→ WHAT NEEDS TO BE DONE
Your answer is the lines below, exactly, from the one that contains "Task: Open the qTox desktop icon" through the one that contains "The width and height of the screenshot is (743, 456).", both included.

Top of DATA FOR REVIEW

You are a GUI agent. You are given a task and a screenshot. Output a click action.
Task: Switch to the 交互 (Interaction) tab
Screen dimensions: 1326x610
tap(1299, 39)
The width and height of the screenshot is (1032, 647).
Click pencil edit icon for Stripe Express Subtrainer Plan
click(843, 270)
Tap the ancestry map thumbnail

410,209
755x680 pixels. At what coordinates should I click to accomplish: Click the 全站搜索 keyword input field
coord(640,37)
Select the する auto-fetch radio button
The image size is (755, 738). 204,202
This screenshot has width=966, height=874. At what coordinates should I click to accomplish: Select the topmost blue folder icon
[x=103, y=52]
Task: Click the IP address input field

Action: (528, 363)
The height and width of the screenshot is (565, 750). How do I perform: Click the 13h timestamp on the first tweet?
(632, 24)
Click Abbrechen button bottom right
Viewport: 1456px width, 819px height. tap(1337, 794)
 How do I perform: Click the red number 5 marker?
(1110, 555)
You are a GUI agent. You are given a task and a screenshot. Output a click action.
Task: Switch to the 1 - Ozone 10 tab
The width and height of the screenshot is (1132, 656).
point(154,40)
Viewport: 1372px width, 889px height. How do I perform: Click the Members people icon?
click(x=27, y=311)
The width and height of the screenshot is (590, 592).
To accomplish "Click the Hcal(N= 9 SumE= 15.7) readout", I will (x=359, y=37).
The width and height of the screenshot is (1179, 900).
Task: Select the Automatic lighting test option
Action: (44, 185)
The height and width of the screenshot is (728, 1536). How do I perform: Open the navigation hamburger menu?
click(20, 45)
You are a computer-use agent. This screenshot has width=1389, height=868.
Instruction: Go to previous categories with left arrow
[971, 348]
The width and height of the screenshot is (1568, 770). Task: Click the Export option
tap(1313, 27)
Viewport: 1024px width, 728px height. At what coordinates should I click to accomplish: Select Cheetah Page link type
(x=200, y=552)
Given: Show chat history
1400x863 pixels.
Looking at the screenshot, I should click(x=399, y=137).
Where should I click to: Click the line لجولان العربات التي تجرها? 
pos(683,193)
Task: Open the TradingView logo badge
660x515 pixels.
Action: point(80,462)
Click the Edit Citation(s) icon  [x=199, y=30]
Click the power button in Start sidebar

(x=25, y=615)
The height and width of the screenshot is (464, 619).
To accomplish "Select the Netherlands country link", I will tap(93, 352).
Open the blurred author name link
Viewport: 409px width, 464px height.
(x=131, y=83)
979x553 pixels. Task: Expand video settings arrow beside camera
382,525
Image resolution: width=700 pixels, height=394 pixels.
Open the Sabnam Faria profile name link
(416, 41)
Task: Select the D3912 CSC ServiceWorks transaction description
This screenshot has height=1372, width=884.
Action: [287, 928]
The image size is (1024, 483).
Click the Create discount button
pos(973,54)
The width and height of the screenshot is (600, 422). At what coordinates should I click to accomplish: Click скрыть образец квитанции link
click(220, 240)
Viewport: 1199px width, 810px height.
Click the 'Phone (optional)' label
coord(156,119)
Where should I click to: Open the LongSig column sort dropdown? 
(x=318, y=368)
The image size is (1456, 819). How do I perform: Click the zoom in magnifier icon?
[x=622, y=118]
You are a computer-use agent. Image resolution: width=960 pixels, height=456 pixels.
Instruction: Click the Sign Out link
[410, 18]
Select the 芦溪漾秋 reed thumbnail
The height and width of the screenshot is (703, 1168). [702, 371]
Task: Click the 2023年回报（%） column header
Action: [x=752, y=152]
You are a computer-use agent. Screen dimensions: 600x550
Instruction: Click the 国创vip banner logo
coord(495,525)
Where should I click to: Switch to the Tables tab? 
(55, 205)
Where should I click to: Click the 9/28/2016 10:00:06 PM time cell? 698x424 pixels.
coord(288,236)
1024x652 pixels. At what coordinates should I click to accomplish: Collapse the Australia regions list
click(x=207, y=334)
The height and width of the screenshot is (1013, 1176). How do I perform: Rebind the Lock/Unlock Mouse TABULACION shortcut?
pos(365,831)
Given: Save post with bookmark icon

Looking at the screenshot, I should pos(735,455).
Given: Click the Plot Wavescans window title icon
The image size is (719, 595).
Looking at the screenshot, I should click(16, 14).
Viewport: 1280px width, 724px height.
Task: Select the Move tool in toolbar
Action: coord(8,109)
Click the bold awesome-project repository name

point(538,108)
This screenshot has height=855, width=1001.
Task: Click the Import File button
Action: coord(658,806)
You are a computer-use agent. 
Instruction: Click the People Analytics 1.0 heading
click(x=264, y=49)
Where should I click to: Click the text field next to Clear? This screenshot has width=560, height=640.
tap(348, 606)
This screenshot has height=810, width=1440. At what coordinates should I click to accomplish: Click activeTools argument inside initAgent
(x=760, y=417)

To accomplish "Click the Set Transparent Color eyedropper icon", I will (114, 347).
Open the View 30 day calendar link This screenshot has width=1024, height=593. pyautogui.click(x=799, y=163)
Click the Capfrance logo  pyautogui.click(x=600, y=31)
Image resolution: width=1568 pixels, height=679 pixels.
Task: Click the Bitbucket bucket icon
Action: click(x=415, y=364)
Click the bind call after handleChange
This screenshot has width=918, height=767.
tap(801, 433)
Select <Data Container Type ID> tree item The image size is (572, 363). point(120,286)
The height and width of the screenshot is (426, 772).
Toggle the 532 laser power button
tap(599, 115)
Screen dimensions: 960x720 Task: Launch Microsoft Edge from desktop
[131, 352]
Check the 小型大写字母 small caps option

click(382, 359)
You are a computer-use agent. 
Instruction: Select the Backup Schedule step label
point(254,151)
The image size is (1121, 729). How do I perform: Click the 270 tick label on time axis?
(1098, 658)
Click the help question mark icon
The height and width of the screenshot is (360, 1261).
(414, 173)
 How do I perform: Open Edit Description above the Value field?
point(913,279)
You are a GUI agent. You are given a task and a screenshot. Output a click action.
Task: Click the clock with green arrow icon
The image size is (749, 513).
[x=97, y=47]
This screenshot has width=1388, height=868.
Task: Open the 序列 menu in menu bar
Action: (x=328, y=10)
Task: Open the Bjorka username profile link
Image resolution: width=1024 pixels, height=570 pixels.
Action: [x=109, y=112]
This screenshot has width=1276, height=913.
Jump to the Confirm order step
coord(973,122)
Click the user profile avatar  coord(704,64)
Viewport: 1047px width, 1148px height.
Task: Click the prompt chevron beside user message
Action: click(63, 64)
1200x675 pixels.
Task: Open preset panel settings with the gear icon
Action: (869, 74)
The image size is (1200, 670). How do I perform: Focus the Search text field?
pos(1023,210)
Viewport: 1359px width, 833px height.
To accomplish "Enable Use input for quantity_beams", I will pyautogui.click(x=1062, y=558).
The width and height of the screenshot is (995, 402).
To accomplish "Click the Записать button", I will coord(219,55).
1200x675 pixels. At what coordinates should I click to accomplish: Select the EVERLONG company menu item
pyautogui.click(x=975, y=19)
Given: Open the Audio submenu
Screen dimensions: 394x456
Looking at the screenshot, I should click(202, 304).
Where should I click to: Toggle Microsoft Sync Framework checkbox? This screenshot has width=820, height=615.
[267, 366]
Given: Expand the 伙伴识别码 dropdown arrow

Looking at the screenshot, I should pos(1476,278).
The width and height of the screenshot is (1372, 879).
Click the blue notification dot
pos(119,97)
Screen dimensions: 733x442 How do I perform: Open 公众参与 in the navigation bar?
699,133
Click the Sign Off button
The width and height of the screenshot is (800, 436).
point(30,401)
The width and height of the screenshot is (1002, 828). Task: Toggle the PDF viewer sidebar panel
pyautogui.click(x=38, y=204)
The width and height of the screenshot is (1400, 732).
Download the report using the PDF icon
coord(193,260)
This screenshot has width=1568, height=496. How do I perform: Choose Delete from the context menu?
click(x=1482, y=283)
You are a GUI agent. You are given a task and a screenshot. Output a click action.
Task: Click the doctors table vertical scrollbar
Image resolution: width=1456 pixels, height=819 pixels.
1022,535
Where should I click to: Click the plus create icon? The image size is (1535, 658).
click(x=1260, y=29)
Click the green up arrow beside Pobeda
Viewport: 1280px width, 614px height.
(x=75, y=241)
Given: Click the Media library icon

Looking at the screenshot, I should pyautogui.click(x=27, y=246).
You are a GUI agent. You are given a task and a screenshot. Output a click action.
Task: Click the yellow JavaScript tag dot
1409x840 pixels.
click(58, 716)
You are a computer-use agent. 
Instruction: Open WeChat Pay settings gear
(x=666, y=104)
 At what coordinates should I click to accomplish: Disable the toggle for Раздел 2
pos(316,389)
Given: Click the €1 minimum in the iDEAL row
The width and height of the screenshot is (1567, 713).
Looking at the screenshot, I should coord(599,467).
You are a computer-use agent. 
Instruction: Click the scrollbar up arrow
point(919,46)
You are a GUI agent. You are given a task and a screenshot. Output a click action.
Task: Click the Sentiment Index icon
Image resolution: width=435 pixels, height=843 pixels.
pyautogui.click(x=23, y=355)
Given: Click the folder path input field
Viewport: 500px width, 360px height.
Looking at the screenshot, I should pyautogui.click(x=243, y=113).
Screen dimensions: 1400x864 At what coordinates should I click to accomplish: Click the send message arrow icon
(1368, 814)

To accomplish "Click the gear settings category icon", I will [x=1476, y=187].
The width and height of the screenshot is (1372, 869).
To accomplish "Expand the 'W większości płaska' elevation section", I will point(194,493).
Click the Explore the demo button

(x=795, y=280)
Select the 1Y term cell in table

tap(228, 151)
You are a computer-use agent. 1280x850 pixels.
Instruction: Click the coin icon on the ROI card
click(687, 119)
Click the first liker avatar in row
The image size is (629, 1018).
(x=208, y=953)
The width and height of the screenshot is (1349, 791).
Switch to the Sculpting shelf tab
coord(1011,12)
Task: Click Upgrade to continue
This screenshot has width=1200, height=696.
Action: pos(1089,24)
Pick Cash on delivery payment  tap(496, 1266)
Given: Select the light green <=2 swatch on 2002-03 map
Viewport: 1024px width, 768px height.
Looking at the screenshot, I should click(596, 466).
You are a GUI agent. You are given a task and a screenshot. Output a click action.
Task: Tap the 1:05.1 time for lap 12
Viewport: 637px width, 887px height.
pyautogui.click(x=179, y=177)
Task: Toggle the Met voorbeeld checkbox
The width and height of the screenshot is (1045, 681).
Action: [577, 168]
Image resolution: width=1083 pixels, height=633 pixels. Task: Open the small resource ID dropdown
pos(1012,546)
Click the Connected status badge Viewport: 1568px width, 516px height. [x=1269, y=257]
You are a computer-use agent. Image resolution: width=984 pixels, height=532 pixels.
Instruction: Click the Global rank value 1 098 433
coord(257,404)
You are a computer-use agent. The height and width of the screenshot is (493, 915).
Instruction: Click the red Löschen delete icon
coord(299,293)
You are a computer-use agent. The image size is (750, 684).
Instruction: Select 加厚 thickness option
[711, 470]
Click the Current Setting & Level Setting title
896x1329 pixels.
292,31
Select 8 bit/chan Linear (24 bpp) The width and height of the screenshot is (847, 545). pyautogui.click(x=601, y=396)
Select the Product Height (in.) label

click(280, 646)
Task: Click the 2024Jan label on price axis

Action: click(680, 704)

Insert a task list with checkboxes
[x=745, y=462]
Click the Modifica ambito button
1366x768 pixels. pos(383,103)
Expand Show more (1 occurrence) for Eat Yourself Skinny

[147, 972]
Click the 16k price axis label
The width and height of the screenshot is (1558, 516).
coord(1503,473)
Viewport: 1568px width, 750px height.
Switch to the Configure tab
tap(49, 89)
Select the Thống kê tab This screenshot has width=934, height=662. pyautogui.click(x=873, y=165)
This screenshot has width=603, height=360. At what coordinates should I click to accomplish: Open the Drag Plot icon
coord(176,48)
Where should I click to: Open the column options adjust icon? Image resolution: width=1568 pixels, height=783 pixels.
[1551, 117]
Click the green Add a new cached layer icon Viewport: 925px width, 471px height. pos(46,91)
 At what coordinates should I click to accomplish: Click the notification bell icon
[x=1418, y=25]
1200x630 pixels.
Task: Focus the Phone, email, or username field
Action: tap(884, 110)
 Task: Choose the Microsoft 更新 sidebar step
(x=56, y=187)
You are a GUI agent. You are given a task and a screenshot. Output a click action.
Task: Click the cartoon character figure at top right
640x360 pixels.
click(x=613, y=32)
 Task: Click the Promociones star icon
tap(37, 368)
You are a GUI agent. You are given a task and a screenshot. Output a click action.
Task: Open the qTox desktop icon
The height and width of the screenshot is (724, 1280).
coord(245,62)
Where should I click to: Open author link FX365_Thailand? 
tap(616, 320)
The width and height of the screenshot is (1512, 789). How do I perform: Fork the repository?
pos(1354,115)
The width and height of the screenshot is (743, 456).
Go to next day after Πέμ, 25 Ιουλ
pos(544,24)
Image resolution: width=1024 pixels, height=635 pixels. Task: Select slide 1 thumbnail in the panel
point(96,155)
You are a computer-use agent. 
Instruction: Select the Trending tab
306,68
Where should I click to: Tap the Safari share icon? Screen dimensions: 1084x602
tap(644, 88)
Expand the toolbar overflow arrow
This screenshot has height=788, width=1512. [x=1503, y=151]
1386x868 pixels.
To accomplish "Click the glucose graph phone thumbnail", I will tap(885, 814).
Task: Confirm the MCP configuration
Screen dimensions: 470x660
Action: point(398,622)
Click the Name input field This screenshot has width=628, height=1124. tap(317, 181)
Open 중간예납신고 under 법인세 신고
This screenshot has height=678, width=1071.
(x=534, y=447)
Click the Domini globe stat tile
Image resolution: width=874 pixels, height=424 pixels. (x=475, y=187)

Bottom of DATA FOR REVIEW

→ SOLUTION FOR THIS TASK
Task: Open the qTox desktop icon
The height and width of the screenshot is (724, 1280).
coord(245,62)
Where should I click to: Open author link FX365_Thailand? 
tap(616, 320)
The width and height of the screenshot is (1512, 789). How do I perform: Fork the repository?
pos(1354,115)
The width and height of the screenshot is (743, 456).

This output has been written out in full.